@cracksilver Welcome to the Rockstor community and well done for persevering with that kernel version issue. My initial guess was that the 4.12 kernel was just not compatible with the known to be difficult Mac hardware.
2 or 3 of my test machines are far older and far less capable, although I think you may be a first to report using a MacBook. I have used a core 2 duo Dell laptop to test the sdcard capability / compatibility though. But you are at the bottom end of the Minimum system requirements. We are due to update the CPU spec to recommend dual core though, which you already meet of course.
Rockstor, being a full on customisation of CentOS (currently) does not do well if installed on a regular, normally slow, USB stick (time out issues) but you made no mention of that so I’m assuming you have installed to the internal hard drive on this MacBook? It is also best practice to not use the system disk for your data pools. This way you maintain separation between data and system. I.e. you use additional drives to for your data pools. What is the arrangement you are using with this laptop re the storage?

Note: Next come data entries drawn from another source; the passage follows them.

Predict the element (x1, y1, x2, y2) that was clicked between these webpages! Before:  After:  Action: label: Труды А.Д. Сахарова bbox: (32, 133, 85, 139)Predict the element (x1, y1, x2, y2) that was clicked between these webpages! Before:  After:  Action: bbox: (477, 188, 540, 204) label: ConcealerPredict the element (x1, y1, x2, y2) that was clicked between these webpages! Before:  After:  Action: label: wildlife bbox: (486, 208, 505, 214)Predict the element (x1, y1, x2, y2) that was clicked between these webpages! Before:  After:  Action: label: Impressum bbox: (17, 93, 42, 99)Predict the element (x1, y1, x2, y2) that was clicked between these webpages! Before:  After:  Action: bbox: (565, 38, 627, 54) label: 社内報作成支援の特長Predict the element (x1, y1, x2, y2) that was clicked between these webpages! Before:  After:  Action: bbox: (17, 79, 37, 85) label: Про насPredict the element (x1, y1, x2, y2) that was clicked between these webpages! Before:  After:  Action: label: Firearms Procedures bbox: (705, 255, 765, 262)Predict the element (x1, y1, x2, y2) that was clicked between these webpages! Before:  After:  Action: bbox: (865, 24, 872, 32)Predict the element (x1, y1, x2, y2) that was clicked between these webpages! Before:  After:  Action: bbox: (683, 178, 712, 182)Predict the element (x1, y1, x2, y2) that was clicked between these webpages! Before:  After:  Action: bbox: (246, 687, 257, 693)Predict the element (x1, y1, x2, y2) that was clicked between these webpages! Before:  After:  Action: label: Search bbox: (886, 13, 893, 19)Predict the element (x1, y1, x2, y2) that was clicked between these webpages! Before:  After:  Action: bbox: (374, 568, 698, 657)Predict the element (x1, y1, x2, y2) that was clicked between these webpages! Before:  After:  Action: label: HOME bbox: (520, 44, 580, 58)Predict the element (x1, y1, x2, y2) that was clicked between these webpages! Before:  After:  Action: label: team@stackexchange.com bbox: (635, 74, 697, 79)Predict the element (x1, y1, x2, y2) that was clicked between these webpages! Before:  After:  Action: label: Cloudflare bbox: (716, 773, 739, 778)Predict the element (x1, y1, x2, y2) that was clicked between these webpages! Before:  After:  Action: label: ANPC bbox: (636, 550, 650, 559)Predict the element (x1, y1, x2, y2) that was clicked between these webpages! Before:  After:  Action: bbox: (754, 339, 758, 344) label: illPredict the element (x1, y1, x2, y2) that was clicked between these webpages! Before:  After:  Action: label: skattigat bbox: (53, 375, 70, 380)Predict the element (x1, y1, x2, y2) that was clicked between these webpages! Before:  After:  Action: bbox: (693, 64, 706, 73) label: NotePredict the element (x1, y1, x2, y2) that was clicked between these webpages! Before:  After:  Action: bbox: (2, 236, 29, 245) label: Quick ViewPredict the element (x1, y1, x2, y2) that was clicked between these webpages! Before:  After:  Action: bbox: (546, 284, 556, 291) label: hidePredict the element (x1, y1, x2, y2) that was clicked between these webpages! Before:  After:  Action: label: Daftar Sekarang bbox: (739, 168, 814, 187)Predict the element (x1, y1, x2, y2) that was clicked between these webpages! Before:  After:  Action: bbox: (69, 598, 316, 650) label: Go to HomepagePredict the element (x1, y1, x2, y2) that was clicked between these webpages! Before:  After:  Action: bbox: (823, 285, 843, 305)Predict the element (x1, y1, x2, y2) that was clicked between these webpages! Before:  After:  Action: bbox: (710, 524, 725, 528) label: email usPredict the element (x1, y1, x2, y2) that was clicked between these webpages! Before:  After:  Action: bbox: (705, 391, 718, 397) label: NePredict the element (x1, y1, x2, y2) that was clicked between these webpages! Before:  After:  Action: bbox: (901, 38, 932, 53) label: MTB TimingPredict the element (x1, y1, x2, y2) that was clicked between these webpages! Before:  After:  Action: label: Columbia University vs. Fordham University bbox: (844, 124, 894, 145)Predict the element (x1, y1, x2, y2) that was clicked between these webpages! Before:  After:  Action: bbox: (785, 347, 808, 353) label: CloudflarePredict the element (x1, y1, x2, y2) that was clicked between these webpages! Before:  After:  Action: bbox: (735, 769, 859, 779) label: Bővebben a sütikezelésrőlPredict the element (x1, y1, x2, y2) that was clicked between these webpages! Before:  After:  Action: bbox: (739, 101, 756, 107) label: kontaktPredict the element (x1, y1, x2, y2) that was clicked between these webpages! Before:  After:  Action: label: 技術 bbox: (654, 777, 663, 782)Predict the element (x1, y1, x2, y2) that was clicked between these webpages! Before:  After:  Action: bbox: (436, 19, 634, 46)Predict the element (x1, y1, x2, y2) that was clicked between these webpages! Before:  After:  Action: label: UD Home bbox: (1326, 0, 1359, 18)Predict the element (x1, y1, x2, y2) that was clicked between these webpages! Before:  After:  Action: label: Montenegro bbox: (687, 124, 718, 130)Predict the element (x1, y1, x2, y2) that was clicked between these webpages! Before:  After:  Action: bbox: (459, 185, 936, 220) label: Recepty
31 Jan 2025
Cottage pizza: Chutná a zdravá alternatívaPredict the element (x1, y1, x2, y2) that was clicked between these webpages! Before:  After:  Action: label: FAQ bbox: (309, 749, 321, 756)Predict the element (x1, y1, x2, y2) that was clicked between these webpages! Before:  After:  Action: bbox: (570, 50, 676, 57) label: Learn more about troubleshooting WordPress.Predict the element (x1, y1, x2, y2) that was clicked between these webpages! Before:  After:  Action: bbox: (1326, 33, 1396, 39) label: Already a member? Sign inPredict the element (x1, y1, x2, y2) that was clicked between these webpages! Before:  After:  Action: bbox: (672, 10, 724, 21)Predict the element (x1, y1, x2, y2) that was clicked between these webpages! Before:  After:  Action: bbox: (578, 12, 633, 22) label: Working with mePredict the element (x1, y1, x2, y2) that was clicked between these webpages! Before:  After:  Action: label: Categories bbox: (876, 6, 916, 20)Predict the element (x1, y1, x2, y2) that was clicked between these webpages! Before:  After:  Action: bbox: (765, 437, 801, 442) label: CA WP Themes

We really need a little more info here to diagnose what’s happened. As in the error message’s suggestion, could you give the output of:
journalctl -xe
after a reboot and then after a few minutes more for things to settle.
Also what version of Rockstor are you running? To be sure we need the output of:
yum info rockstor
I know you indicated a stable channel subscription via:
But there was a chicken and egg bug where the indicated version within the Rockstor UI was that of the available rather than installed. But I suspect this affected moving from testing to stable only.
Lets take it from there.
The “home” subvol mount (at /mnt2/home), at least that presented by Rockstor’s UI, is simply a convenience additional mount of the existing ‘/home’ mount that is controlled by /etc/fstab. The /home, along with the root subvol (/) mount, are controlled by fstab. So something is simply tripping up all of the Rockstor managed subvol mounts. The above info should help to see what that is.
Hope that helps and I’m surprised you have gotten this far with a MacBook in the first place actually. Quite an interesting project really. I do have a similarly aged MacBook here that I may be able to replicate issues on but I currently have a bit of a backlog for a little while yet. Let us know how you get on with this and with the above info we should be able to see what the blocker is; hopefully.